A growing number of states have addressed this through the Revised Uniform Fiduciary Access to Digital Assets Act (RUFADAA), which has been adopted in roughly 40 jurisdictions. RUFADAA establishes that if your estate planning documents explicitly grant a fiduciary the power to access digital assets, the service provider must honor that direction. Without such explicit authorization, the registrar’s terms of service control, and those terms rarely favor heirs.

The practical steps are straightforward. Include domain names in your will or trust, specifically authorizing your executor or trustee to access and manage them. Store login credentials for your registrar accounts in a secure password manager and make sure your fiduciary knows how to access it. If your will is already finalized, a codicil referencing your digital assets can accomplish the same thing.
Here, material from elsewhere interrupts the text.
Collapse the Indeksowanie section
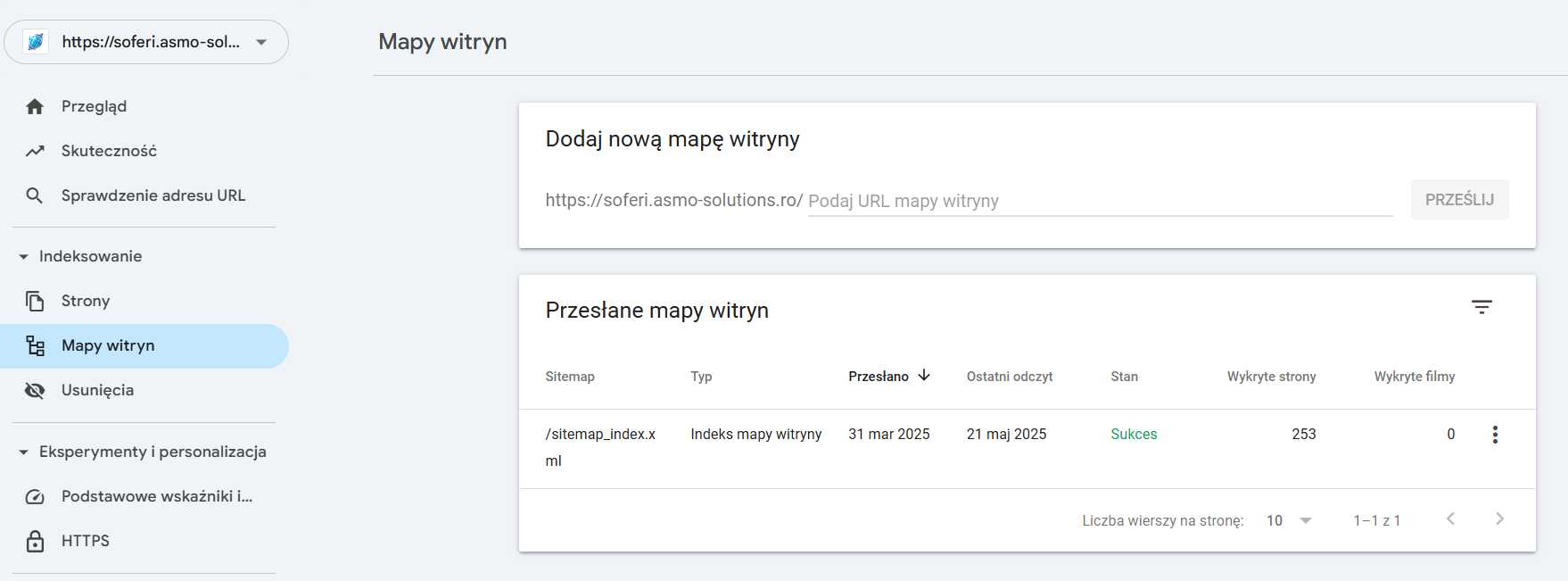Image resolution: width=1568 pixels, height=581 pixels. (24, 257)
For businesses that depend on their domain, this kind of planning is as important as any other asset protection.

Tax Treatment for Business Domain Names

If you purchase a domain name for business use, the IRS treats the acquisition cost as a capital expenditure that must be amortized rather than deducted immediately. Domain names that function as trademarks, customer-based intangibles, or trade names fall under Section 197 of the Internal Revenue Code, which requires amortization over a 15-year period beginning the month of acquisition.14Office of the Law Revision Counsel. 26 U.S. Code 197 – Amortization of Goodwill and Certain Other Intangibles The IRS has confirmed this treatment applies to both generic and non-generic domain names, whether acquired as standalone assets or as part of a business purchase.15Internal Revenue Service. IRS Chief Counsel Advice 201543014

This matters most for high-value domain purchases. If you buy a premium domain for $150,000, you can’t expense it in year one. You deduct roughly $10,000 per year over the 15-year amortization period. Annual registration renewal fees, on the other hand, are ordinary business expenses that you can deduct in the year you pay them. The distinction between the acquisition cost and ongoing renewal fees is worth understanding before you commit to a large domain purchase.